On Tuesday I flew from Laredo to Houston. My flight was delayed several hours and I met several Venezuelans who had just been released from CBP detention after having swam the river near Brownsville. None of them experienced problems in Mexico and commented that Mexico had given them 45 days permission. When we got to Houston, I deboarded with one of them and we waited for another. He finally joined us with several more Venezuelans and a Haitian couple who also wanted me to help them. I left them led to their gates and helped one change his flight since he had missed his connection. One disturbing bit of information - one of the Venezuelans commented that in the group that he was interviewed with by CBP he noted that many of them were thugs based on their accents and tattoos yet they were released and given future court dates.

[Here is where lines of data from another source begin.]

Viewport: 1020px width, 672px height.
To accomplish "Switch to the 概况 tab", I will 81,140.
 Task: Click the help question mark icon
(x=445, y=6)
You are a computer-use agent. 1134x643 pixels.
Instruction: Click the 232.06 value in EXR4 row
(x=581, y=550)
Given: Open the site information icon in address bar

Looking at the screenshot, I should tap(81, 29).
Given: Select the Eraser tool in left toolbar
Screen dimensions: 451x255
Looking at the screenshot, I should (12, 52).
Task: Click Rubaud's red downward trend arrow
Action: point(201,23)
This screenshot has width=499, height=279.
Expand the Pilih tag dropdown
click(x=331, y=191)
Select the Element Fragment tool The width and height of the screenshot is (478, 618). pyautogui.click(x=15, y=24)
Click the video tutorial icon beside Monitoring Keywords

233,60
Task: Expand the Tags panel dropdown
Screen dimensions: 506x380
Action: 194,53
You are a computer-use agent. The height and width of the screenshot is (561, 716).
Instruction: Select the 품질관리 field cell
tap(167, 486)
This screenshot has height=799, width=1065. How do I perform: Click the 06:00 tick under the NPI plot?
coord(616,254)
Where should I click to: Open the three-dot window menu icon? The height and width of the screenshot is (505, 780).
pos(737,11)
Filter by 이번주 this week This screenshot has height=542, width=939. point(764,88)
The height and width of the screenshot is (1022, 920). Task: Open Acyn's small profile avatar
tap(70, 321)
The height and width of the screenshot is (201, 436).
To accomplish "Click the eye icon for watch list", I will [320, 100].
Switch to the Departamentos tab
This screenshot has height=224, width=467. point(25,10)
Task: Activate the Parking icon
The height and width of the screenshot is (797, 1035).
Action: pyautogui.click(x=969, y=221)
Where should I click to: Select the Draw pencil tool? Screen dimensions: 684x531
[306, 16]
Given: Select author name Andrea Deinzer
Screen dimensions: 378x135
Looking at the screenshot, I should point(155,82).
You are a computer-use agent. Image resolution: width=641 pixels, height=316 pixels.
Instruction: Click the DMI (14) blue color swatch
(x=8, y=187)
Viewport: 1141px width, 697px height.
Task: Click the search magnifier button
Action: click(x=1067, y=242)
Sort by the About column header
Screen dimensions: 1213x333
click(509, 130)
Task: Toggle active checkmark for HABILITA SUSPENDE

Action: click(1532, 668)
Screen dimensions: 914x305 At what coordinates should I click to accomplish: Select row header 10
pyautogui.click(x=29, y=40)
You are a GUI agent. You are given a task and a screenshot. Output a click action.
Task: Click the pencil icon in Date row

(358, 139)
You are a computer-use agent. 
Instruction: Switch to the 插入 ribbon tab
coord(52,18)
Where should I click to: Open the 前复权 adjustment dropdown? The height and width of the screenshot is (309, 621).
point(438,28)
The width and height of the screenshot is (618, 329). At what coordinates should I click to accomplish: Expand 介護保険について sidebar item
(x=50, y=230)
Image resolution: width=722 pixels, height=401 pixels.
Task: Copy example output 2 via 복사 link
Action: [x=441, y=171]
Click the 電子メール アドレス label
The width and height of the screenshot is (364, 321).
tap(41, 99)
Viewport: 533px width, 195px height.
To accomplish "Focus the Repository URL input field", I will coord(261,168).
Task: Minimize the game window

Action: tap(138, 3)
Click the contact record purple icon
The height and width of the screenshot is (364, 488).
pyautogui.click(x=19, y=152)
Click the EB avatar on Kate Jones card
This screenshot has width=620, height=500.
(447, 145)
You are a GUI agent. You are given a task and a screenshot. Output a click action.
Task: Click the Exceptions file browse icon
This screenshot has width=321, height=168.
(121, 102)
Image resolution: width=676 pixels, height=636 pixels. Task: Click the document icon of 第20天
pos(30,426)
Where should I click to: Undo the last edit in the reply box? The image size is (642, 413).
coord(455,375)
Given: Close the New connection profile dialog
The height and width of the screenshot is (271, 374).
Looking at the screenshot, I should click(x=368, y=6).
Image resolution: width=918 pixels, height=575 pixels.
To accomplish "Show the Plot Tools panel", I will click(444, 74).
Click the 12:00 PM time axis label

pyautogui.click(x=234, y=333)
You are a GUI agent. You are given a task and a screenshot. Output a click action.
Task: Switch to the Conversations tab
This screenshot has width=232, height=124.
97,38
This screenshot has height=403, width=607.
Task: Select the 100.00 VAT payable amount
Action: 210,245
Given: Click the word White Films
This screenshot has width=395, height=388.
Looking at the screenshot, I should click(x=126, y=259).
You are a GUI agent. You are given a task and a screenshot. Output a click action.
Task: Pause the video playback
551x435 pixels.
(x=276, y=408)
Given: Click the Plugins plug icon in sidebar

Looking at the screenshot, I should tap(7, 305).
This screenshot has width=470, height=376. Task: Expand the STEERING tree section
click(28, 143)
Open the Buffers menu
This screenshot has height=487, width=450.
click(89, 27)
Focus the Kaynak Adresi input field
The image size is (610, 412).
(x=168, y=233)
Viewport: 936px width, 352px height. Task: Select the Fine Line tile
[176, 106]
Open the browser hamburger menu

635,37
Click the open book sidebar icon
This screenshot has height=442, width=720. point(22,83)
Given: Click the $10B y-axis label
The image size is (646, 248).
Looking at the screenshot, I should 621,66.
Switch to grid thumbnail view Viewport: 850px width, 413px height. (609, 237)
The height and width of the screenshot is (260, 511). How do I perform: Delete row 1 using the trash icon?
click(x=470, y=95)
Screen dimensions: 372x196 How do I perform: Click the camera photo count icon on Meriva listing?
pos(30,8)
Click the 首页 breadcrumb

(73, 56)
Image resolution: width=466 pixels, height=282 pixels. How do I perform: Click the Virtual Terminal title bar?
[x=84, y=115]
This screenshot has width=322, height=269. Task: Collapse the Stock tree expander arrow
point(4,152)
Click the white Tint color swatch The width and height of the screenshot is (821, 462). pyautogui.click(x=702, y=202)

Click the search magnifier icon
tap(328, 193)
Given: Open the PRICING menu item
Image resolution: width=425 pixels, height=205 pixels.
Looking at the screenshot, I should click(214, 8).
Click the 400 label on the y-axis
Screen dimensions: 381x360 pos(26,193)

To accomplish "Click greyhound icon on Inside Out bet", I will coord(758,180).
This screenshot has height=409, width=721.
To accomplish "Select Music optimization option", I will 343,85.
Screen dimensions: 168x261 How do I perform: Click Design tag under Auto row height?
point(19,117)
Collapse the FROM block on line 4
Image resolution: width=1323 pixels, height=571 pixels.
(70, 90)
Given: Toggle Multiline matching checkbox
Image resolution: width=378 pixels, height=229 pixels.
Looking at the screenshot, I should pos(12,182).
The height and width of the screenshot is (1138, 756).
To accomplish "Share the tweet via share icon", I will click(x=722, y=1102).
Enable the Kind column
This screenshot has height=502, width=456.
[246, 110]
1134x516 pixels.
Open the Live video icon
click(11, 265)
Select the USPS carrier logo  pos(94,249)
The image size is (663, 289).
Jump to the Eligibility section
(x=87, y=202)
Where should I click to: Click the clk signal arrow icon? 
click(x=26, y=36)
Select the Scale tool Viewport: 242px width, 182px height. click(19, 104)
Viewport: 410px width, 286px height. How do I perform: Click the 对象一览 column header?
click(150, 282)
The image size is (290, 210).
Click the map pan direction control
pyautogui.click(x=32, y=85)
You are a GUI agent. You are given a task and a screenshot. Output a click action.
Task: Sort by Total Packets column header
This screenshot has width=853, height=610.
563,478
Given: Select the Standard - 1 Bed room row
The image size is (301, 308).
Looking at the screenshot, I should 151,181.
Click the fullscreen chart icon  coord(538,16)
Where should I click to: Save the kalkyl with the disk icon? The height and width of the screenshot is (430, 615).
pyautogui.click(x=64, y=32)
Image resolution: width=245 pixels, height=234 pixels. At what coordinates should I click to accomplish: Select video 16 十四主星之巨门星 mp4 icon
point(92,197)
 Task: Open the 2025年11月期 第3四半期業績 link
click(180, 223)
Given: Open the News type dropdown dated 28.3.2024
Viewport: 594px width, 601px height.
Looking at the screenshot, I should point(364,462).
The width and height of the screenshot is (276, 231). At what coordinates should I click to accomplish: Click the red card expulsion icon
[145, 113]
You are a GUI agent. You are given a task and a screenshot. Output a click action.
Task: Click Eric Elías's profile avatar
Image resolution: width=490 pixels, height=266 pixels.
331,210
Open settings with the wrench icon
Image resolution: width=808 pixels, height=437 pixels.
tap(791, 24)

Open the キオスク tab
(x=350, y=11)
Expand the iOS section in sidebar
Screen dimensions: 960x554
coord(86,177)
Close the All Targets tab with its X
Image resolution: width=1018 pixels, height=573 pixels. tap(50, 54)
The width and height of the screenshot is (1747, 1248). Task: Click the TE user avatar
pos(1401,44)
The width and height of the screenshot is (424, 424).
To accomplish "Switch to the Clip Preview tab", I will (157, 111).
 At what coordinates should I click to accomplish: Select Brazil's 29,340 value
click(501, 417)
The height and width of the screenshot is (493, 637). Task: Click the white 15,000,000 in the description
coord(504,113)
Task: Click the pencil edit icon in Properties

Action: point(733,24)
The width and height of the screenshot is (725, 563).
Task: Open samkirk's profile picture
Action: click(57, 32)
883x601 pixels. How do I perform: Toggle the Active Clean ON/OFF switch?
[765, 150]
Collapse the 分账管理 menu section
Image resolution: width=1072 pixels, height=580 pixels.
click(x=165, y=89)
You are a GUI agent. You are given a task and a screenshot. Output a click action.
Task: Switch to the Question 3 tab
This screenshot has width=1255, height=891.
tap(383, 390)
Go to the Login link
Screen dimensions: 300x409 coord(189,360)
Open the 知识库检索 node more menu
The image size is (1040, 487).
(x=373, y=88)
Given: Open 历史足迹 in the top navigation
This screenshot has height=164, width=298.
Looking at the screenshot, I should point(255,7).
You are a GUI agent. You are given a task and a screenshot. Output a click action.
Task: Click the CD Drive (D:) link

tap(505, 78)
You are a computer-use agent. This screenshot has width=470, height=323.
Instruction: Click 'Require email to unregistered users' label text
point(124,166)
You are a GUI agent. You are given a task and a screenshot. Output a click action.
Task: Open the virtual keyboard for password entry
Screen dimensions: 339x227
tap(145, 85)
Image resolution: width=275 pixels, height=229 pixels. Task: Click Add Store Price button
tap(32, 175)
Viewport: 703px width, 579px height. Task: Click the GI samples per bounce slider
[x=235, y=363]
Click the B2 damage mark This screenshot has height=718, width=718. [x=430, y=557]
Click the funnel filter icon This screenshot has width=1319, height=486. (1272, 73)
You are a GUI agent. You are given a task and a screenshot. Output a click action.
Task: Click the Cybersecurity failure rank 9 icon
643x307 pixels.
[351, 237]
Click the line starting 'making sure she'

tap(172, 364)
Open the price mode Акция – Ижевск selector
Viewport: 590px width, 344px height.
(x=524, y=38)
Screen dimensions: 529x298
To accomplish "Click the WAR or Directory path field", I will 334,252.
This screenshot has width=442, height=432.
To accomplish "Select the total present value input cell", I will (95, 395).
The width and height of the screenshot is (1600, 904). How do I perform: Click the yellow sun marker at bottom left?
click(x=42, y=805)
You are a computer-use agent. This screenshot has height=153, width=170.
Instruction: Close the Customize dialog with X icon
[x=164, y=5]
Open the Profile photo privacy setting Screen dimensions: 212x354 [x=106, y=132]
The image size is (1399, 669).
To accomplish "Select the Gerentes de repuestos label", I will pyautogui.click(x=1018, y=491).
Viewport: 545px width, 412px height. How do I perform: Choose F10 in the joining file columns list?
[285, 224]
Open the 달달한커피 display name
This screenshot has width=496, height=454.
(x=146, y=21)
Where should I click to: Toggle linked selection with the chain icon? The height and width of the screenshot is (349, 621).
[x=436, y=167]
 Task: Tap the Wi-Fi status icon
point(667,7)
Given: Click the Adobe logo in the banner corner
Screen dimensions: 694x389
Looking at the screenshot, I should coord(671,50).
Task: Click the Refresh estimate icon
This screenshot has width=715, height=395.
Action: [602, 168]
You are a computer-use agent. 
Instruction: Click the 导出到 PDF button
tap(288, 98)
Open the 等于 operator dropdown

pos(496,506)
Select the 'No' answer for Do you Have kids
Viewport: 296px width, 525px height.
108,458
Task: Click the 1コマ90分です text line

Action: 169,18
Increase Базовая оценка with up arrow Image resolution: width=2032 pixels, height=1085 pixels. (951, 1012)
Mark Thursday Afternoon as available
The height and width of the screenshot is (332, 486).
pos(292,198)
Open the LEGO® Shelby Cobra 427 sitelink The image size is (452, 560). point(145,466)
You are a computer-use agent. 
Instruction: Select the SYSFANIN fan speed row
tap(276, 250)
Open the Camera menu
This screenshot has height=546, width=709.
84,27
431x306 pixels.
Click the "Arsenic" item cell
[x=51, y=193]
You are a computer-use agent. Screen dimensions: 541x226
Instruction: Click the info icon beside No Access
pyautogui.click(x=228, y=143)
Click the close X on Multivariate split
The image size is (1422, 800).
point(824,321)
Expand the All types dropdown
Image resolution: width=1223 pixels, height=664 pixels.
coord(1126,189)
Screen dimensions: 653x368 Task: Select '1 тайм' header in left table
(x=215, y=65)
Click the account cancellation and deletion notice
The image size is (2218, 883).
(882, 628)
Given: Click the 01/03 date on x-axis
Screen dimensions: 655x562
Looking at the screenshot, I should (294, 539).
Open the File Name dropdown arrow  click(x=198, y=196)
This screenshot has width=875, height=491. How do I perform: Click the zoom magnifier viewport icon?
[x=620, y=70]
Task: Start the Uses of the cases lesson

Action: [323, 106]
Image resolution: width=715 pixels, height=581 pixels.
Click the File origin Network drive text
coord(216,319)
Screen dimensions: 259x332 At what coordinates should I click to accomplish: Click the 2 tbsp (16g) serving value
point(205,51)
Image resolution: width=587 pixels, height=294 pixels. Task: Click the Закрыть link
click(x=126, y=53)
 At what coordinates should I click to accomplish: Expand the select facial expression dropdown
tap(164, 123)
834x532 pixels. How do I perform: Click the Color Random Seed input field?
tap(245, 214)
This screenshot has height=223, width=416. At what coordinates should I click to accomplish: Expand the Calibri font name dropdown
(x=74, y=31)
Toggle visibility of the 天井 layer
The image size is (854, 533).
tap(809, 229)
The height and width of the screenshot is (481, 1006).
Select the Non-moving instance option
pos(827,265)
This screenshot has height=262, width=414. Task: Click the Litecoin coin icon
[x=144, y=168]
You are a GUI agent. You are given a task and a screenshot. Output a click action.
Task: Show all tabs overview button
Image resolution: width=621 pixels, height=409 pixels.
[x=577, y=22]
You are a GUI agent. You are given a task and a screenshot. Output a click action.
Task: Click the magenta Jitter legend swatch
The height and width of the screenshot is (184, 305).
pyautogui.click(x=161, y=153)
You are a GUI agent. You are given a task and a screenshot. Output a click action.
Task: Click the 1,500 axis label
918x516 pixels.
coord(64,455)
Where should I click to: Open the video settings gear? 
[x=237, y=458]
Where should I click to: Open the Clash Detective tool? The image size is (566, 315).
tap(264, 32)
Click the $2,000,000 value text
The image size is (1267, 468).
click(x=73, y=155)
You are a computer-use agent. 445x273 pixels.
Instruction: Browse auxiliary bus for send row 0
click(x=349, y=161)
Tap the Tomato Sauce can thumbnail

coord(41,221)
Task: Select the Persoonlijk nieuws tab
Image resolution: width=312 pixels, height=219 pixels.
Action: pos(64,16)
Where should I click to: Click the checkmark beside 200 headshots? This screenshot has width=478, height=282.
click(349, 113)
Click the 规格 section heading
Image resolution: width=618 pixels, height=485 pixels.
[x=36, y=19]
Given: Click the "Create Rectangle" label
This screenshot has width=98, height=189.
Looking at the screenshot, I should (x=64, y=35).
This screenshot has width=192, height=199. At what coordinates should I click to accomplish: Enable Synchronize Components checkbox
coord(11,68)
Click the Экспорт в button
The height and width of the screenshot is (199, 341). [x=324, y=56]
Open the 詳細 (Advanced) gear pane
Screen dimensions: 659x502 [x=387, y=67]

He told me he was interviewed for much longer because he had many more stamps in his passport. He had worked in Ecuador and had even gone to The Gambia to repair a fishing vessel - he showed me photos and his passport. He was a really nice guy and clearly was coming to the US to seek better employment. But he commented that Manta, Ecuador had become extremely dangerous. It seemed as if all of them had been coached as to how to include danger into their immigration stories.

When was your most recent experience? I travel these routes at least once a year and know them very well as I often drive as well. On my most recent trip I was surprised how I was warned on both sides to avoid the La Mesilla crossing and the city of Comitan. I was told the narcos now control the area - I cannot help but think that much of this is directly related to alien smuggling.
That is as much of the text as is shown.